Нина смотрела на опустевшее место у прилавка, где только что стояла Татьяна. Контраст был почти физически болезненным. Там — мрак, ложь и саморазрушение. Здесь — свет, любовь, порядок и созидание. Ее коллекция, ее отношения с Леонидом, ее уютная квартира — все это было результатом выбора. Выбора в пользу жизни, правды и уважения к себе.
А Татьяна свой выбор сделала. И продолжает делать каждый день.

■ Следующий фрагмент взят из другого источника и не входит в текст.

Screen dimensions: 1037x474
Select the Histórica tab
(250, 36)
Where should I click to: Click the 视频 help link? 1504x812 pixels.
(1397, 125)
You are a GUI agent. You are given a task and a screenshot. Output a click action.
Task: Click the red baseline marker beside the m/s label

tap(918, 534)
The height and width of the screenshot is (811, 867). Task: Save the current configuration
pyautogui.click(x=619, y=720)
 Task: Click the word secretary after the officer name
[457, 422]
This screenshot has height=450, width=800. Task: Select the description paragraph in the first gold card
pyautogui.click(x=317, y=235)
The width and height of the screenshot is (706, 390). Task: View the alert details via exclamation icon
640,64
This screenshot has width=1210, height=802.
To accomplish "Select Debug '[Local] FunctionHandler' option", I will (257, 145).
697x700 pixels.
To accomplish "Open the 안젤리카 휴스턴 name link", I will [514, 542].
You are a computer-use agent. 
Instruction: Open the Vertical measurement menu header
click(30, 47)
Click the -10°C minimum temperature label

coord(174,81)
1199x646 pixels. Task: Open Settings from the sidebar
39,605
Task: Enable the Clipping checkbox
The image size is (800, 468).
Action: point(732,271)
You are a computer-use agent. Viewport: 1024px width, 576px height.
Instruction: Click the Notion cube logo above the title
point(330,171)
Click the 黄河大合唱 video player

И вдруг Нина поняла, что больше не может. Хватит. Ее профессиональная этика требовала не просто продавать лекарства. Она требовала обеспечивать безопасность их применения. А в данном случае налицо было систематическое, злостное нарушение всех мыслимых правил. Препарат не доходил до пациента, а уходил на черный рынок для покупки алкоголя. Это уже не семейная драма. Это уголовщина, в которой ее аптека и она лично выступают ключевым звеном.
Ее жалость к Татьяне иссякла. На ее место пришла холодная профессиональная решимость. Она больше не будет соучастницей. Она больше не позволит манипулировать собой и своей профессией.
— Да, Лёня, скоро, — ответила она, и ее собственный голос удивил ее своей твердостью. — Мне только нужно закончить одно очень важное дело.
Она положила трубку и села за свой рабочий стол. Открыла на компьютере внутренний портал фармацевтического надзора. Там была форма. «Сообщение о подозрении в нецелевом использовании/незаконном обороте лекарственных средств строгой отчетности». Она смотрела на мигающий курсор в первой строке.
Это было ее решение. Ее финальная черта. Ее аналог экспертизы ДНК, который разрушит этот гнилой мирок иллюзий. Последствия будут серьезными. Проверка для аптеки. Расследование в отношении врача, выписывающего рецепты. И, конечно, удар по Татьяне и ее семье. Возможно, это уничтожит ее. А возможно, это будет тот самый шок, то самое дно, от которого можно будет оттолкнуться.
Нина больше не знала и не хотела гадать. Она знала только одно: как профессионал, она обязана это сделать. Она не может допустить, чтобы лекарство, созданное для спасения, служило инструментом медленного убийства.
Она глубоко вздохнула, вдыхая привычный запах своей аптеки — смесь стерильности, трав и чего-то неуловимо бумажного. Посмотрела за окно, на залитый солнцем зимний Томск. На людей, спешащих по своим делам. На жизнь, которая продолжалась.
И ее пальцы уверенно легли на клавиатуру.